▶ HOW TO COMPLETE THIS TASK:
Lines that include the string "input" are the ones to copy from the entries below.

__________________________________________________

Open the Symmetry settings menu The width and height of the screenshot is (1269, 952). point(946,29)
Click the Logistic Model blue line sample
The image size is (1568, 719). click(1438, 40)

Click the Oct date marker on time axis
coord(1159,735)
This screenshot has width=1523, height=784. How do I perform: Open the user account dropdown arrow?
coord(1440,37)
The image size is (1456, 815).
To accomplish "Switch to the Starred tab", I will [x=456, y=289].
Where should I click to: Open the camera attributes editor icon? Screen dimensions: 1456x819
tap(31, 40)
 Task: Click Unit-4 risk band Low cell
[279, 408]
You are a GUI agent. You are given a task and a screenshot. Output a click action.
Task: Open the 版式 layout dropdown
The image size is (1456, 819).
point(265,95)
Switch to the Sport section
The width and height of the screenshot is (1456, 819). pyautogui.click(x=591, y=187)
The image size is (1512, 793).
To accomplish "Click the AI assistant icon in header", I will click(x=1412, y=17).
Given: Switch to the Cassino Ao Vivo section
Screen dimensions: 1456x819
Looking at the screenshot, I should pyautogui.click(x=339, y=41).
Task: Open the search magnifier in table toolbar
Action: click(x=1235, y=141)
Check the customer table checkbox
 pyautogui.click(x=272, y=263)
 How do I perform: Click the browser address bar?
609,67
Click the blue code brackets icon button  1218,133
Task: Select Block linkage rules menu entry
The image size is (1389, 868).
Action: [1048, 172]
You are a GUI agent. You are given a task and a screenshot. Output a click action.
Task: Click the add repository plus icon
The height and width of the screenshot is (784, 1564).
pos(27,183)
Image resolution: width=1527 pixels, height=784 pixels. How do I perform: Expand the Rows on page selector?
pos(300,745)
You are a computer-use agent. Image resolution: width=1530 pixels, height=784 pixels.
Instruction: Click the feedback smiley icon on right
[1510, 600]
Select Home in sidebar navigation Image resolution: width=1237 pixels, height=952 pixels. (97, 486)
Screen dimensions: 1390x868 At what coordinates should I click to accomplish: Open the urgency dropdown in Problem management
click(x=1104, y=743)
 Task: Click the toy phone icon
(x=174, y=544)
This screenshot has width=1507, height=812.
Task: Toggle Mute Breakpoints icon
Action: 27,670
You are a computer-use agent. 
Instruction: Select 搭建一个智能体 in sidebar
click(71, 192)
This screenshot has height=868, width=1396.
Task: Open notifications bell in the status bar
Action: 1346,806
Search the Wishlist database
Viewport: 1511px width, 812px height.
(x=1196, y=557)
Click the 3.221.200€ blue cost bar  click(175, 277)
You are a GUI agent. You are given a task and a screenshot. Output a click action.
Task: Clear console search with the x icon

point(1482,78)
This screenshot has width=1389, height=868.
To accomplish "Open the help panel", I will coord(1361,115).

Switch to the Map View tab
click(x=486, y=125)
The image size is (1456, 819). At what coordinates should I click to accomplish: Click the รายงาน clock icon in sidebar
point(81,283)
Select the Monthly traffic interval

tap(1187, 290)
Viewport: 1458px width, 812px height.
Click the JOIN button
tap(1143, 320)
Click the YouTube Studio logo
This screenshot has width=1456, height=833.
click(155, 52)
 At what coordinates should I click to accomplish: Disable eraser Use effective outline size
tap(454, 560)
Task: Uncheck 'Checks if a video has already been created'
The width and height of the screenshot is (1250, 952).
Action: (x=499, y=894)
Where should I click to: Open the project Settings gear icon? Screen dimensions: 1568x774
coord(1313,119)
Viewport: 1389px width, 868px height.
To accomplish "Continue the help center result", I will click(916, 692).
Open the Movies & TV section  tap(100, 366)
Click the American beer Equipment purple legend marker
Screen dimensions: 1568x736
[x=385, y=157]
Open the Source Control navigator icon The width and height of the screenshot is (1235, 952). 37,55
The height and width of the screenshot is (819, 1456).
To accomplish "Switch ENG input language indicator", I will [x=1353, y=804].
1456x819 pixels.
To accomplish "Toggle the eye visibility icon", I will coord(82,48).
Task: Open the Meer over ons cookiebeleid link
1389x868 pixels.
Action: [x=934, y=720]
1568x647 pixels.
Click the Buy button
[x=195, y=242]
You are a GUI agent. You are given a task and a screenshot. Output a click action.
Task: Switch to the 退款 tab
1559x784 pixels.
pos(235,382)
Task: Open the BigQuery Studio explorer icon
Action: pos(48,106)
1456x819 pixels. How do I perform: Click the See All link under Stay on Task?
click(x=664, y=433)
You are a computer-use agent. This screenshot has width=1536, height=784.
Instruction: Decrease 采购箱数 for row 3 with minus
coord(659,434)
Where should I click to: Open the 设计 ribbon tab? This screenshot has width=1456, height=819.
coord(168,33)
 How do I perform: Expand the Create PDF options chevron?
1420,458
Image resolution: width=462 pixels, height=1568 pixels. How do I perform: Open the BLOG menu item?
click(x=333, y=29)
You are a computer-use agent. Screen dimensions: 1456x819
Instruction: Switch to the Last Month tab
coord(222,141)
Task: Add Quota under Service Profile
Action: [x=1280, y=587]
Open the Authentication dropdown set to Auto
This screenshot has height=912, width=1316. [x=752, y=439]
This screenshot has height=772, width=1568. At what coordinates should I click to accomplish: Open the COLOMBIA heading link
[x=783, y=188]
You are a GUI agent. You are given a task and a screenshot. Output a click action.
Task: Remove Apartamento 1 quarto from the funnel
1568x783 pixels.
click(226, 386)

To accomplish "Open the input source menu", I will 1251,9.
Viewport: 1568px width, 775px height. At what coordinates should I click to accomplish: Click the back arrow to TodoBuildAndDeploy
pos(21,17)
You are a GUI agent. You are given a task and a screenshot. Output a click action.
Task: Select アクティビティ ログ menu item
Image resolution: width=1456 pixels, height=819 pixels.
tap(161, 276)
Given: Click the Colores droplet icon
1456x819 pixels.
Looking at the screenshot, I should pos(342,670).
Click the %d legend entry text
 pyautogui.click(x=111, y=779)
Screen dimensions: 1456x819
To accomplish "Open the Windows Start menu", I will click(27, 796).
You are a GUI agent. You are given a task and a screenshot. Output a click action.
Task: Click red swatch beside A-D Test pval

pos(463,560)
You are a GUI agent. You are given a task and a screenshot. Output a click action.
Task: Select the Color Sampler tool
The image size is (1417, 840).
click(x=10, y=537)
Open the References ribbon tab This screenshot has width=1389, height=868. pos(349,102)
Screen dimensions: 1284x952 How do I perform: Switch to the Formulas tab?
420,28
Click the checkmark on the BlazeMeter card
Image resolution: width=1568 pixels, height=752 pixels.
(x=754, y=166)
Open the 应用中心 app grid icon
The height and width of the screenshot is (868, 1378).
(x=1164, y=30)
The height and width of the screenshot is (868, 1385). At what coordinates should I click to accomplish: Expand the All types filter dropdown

__________________________________________________

▶ EXERCISE RESULT:
To accomplish "Switch ENG input language indicator", I will [x=1353, y=804].
To accomplish "Open the input source menu", I will 1251,9.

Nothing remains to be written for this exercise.